- [Excerpt]:
┄┄┄┄┄┄

I've been experimenting with libtcc, part of the tcc compiler. One of the features is it can compile C functions during runtime, and you can convert these to a function pointer much like you would when using dlopen to access functions in a shared object. I've been able to execute these functions once I cast them to an appropriate function pointer.



I was wondering if it would be possible to extend newLISP's import function to be able to import a function from a C function pointer. It would mean that I could call C functions that were compiled during the runtime of newLISP. This means that newLISP would be capable of executing C code that is generated and compiled, if you were to use a code generator of some kind.



Anyway, it's just a thought I had. Thank you for reading. :)

iNPRwANG

The newlisp module has exported a function named "newlispCallback", that's able to make a callback from a C function pointer, and then call it from newlisp.



For more reference to:

http://www.newlisp.org/downloads/CodePatterns.html">//http://www.newlisp.org/downloads/CodePatterns.html

Lutz

Using function pointers as imported functions



You could experiment with cpymem :

http://www.newlisp.org/downloads/newlisp_manual.html#cpymem">http://www.newlisp.org/downloads/newlis ... tml#cpymem">http://www.newlisp.org/downloads/newlisp_manual.html#cpymem



The example using assembler works with the standard Windows newlisp.exe and with 32-bit compiled newLISP on most other OS (Mac OSX last with Snow Leopard, not after).



Some OS seem not to allow executing code in data areas of memory. On Mac OSX the last working version is Snow Leopard. On XP and Windows 7 it works fine. Have not tried on Windows 8.



Writing exit events ( ryuo's earlier post in other thread )



You could do the following:



> (constant '_exit exit)

┄┄┄┄┄┄

- [Data for review]:
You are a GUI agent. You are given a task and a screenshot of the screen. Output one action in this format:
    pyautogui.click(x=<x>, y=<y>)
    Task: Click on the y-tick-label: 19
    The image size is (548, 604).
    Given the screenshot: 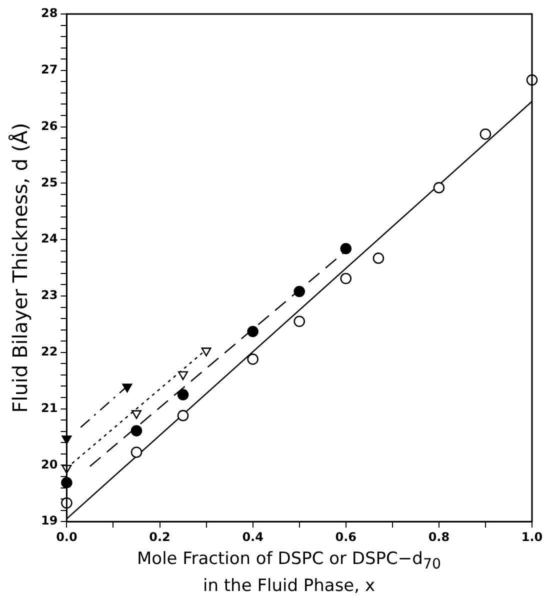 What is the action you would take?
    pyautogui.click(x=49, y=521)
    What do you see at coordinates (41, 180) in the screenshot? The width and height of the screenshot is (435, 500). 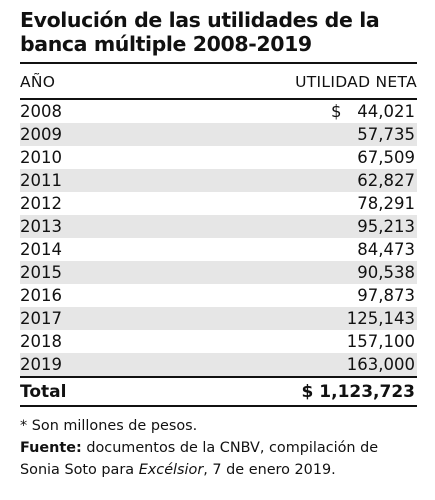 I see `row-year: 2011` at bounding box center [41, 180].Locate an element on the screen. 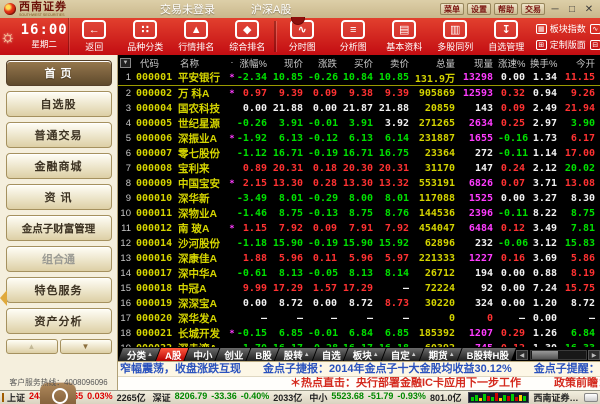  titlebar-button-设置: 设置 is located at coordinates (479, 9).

┄┄┄┄┄┄

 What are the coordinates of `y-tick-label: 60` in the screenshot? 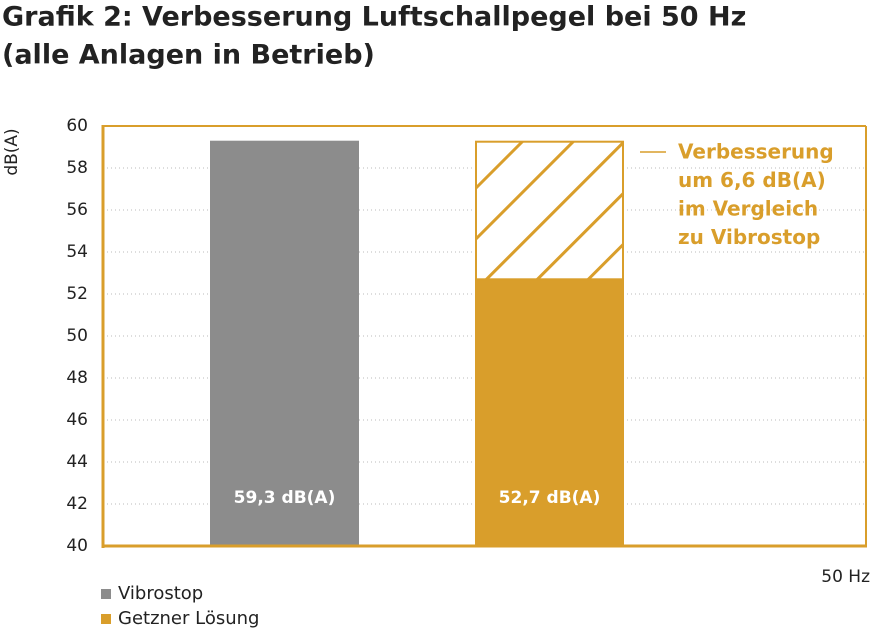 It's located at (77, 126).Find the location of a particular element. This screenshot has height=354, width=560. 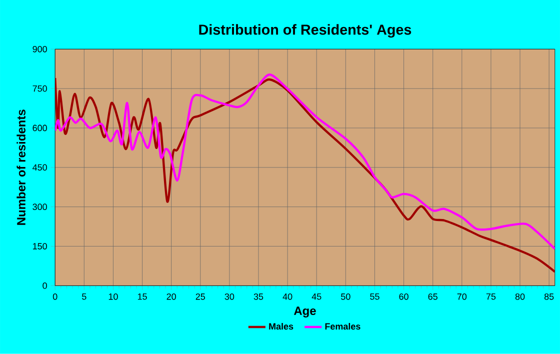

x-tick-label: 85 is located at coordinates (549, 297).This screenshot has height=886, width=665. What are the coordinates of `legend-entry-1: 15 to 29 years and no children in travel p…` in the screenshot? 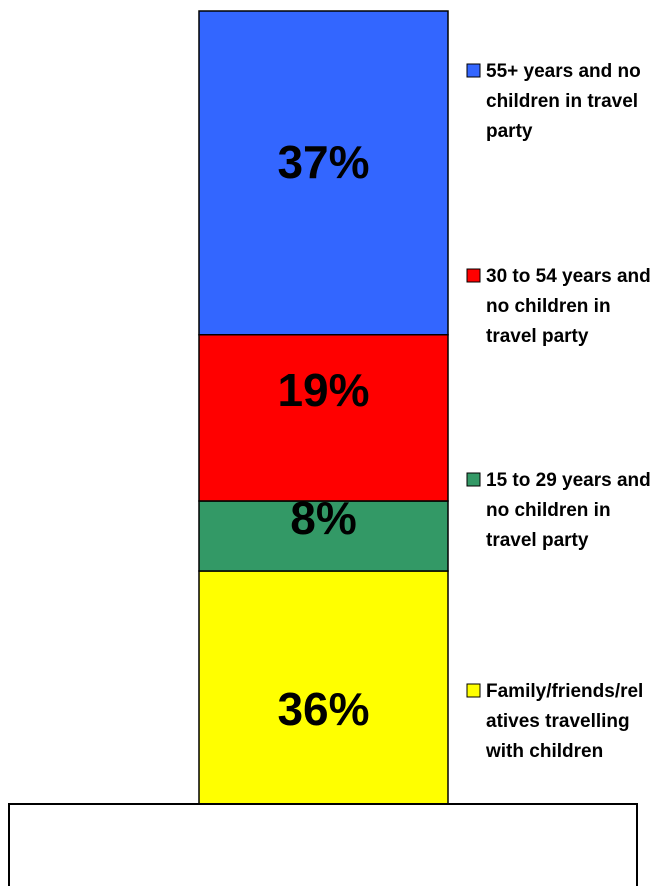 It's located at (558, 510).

┄┄┄┄┄┄

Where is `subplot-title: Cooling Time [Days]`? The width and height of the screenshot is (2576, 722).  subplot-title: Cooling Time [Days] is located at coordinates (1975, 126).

┄┄┄┄┄┄

- [Exercise tasks]:
1 - According to the newLISP thread excerpt, what is the name of the function the newlisp module exports for making a callback from a C function pointer?
2 - Retype the stretch of the newLISP thread excerpt from "The newlisp module" through "it from newlisp.".
3 - Which specific Windows versions does the newLISP thread excerpt name?

- [Answers for each item]:
1 - newlispCallback

2 -
The newlisp module has exported a function named "newlispCallback", that's able to make a callback from a C function pointer, and then call it from newlisp.

3 - XP, Windows 7, Windows 8